#### [Document passage]
Question

Solve.$$2 m^{4}+1=7 m^{2}$$

Answer

**step1 Rearrange the equation into a standard quadratic form**

The given equation is $$2 m^{4}+1=7 m^{2}$$. This equation involves $$m^4$$ and $$m^2$$. We can rewrite $$m^4$$ as $$(m^2)^2$$. By moving all terms to one side, we can transform the equation into a structure similar to a quadratic equation.

$$2 m^{4}-7 m^{2}+1=0$$

**step2 Apply a substitution to simplify the equation**

To make the equation easier to solve, we can introduce a new variable. Let $$x$$ represent $$m^2$$. This substitution will transform our equation from a quartic (power of 4) into a quadratic (power of 2).

Let $$x = m^2$$

Substitute $$x$$ into the rearranged equation:

$$2x^2 - 7x + 1 = 0$$

**step3 Solve the resulting quadratic equation for the substituted variable**

Now we have a standard quadratic equation in the form $$ax^2 + bx + c = 0$$. We can solve this using the quadratic formula, which is $$x = \frac{-b \pm \sqrt{b^2 - 4ac}}{2a}$$. In our equation, $$a=2$$, $$b=-7$$, and $$c=1$$. Substitute these values into the formula.

#### [Tasks]
[1] In the worked solution, what values are assigned to a, b, and c in the quadratic formula?
[2] According to the worked solution, why is a new variable substituted for m²? Respond in one to three sentences.
[3] Copy out the part of the worked solution starting at "To make the" and ending at "(power of 2).".

#### [Dataset entries]

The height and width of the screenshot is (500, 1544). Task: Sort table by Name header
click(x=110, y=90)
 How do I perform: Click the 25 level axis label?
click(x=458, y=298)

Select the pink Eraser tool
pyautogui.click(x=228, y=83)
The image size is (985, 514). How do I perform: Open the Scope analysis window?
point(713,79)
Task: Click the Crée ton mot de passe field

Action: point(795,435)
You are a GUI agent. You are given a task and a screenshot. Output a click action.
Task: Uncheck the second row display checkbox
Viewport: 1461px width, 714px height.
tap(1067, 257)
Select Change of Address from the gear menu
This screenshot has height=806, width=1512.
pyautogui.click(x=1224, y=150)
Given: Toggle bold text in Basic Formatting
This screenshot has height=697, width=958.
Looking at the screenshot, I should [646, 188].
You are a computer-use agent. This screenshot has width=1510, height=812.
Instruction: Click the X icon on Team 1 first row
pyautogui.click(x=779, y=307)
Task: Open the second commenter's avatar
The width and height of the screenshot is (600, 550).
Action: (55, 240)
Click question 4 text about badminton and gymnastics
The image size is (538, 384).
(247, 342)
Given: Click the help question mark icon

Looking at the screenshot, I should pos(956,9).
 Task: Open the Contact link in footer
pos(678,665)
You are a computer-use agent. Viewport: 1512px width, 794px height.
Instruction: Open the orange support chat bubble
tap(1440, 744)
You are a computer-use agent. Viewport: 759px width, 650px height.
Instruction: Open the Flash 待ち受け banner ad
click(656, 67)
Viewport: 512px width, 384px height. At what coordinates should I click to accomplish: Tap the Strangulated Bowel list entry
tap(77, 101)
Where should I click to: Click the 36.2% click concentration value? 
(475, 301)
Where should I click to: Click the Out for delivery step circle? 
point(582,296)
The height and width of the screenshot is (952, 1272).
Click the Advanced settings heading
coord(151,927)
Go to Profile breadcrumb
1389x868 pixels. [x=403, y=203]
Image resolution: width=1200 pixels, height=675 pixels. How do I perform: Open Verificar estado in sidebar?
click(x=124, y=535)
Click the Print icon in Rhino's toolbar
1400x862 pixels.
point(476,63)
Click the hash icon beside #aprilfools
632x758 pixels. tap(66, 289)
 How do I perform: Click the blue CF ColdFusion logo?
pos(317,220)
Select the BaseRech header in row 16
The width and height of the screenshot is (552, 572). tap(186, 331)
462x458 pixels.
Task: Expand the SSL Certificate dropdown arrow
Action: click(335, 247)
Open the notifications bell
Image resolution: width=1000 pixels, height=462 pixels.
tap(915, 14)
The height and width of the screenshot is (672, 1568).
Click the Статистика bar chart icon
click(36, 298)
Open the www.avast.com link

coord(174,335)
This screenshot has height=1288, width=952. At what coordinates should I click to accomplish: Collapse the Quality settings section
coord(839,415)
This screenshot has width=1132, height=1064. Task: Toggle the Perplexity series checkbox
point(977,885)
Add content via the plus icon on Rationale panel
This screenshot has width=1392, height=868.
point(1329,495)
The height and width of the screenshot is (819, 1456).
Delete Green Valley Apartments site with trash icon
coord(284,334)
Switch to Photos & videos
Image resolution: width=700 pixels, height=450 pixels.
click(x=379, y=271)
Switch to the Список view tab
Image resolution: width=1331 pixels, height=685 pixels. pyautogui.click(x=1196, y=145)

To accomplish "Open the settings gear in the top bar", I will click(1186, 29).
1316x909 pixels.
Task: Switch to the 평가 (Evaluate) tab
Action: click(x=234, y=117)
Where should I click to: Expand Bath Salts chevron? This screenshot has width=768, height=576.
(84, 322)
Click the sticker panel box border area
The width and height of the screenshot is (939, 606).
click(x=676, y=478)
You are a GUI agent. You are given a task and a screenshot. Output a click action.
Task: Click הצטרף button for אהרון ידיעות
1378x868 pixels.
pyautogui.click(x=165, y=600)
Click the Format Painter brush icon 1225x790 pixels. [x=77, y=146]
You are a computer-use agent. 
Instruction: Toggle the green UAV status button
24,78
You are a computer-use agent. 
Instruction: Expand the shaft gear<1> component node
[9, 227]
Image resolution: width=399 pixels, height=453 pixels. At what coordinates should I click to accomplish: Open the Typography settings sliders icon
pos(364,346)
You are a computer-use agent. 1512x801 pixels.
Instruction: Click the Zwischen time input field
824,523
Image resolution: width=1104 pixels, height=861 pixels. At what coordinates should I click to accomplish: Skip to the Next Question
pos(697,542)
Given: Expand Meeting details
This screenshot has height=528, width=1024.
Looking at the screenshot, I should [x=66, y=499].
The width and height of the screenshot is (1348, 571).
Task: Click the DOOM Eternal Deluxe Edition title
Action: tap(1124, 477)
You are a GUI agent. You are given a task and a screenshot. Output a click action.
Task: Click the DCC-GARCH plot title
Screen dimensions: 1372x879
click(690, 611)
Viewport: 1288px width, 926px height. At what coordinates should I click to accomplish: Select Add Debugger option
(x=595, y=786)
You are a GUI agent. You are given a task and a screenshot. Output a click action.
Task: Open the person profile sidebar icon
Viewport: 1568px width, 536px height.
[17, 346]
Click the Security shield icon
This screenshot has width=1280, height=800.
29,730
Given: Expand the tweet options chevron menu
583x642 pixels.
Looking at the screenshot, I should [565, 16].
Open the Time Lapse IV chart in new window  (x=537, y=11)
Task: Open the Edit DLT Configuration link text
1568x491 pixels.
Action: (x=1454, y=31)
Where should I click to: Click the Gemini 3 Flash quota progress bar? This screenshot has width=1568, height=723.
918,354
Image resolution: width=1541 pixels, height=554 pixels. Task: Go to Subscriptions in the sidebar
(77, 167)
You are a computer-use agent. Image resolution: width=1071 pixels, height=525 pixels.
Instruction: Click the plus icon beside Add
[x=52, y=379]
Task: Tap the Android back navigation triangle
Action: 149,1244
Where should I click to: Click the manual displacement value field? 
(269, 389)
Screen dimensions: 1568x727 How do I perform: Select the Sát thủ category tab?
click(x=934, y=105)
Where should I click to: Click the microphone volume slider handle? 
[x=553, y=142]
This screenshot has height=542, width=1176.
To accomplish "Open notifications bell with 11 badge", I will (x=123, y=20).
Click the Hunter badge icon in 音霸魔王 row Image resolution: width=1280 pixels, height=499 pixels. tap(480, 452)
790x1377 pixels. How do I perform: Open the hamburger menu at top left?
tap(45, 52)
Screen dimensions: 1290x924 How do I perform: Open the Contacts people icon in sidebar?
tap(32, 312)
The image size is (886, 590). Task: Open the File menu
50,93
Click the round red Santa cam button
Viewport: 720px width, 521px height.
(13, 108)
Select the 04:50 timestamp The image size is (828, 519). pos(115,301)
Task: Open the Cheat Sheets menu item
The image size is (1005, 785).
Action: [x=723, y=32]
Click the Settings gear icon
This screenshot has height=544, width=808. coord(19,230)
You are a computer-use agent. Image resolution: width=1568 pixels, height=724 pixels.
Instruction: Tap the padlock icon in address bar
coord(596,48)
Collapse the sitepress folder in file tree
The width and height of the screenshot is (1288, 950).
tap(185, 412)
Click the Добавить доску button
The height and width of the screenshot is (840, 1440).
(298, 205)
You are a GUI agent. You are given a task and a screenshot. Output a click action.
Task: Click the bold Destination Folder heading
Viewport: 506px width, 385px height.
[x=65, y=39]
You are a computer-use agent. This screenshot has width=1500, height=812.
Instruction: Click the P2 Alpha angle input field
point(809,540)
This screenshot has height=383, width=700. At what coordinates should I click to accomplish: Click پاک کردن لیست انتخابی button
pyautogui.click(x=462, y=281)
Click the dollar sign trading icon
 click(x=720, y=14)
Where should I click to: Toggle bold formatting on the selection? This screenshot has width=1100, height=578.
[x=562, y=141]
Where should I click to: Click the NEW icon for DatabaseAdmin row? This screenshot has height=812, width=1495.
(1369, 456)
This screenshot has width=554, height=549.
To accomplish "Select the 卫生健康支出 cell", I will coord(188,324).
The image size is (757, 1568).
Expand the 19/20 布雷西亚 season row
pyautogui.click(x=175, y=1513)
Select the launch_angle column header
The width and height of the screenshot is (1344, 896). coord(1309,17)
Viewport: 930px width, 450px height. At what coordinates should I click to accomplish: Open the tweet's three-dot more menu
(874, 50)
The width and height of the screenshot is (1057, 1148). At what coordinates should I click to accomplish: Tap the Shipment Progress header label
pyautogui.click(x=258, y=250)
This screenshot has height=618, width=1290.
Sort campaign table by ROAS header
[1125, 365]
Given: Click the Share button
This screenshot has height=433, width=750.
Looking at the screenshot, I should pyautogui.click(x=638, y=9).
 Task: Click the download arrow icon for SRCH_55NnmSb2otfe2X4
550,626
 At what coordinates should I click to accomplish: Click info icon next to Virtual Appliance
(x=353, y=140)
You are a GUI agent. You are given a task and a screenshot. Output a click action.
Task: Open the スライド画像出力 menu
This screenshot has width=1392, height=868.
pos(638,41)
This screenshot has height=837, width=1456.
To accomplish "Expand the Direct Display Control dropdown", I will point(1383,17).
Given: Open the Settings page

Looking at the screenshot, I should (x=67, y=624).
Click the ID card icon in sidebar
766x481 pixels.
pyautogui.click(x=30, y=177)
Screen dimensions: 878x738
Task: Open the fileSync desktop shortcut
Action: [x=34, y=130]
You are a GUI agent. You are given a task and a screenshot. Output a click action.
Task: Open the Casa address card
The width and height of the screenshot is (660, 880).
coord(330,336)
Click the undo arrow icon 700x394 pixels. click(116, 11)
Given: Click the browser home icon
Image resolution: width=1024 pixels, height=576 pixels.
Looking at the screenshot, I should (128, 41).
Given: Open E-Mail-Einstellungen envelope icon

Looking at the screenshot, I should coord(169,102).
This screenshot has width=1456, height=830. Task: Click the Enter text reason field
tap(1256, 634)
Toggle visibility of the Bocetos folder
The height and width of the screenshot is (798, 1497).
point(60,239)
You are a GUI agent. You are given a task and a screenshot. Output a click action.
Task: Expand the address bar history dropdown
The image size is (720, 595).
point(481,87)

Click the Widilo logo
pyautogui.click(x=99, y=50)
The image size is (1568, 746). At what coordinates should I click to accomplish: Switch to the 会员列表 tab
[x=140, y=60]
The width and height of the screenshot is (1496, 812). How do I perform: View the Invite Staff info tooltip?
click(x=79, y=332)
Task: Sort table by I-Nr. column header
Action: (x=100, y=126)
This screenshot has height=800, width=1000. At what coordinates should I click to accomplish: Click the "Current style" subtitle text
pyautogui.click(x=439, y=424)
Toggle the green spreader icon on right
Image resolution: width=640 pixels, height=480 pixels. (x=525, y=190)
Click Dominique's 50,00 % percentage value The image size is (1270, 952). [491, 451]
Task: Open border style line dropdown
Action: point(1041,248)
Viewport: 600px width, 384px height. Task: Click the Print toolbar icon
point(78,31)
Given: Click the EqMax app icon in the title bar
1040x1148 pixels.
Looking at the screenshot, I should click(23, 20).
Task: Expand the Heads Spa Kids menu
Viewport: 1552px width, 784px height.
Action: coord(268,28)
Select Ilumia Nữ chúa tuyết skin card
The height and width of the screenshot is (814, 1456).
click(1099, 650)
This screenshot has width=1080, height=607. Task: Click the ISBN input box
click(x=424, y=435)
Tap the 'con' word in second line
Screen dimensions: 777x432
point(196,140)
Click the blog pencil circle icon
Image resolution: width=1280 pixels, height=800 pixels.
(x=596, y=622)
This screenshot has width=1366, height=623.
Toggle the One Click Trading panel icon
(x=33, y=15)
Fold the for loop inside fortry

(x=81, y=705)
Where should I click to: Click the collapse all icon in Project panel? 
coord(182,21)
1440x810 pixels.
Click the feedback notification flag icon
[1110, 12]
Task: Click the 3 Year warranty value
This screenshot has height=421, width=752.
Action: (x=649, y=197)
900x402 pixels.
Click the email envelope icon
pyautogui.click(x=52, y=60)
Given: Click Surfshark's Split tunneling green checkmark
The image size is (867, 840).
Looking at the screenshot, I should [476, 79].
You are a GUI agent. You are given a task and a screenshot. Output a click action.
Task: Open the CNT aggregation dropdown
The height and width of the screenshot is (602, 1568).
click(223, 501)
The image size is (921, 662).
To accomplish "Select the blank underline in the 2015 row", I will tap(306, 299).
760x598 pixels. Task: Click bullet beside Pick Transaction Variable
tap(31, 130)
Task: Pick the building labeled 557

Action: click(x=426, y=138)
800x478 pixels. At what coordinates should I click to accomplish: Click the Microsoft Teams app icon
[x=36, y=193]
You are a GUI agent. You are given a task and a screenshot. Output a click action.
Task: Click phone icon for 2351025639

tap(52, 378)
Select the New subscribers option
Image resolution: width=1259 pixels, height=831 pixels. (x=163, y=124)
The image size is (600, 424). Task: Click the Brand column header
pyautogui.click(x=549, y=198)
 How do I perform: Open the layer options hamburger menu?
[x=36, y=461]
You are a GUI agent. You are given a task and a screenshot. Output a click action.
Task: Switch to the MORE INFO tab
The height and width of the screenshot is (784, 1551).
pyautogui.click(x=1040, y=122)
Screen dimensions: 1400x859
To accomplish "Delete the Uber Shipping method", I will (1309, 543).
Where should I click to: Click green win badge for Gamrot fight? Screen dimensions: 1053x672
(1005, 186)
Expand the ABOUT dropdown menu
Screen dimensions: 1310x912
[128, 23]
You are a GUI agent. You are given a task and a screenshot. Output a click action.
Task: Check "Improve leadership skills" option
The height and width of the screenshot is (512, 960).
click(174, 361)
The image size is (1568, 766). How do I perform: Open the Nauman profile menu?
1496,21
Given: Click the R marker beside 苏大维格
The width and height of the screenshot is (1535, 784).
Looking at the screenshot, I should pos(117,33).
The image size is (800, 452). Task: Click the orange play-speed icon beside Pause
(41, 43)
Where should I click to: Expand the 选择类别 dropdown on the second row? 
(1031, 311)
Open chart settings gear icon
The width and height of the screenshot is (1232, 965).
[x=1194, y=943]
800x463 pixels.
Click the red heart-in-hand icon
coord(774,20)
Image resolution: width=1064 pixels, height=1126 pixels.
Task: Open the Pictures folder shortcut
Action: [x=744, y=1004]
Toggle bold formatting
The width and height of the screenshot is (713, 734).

#### [Exercise results]
[1] a = 2, b = −7, and c = 1.

[2] The substitution makes the equation easier to solve. Letting x represent m² turns the equation from a quartic (power of 4) into a quadratic (power of 2), 2x² − 7x + 1 = 0.

[3]
To make the equation easier to solve, we can introduce a new variable. Let $$x$$ represent $$m^2$$. This substitution will transform our equation from a quartic (power of 4) into a quadratic (power of 2).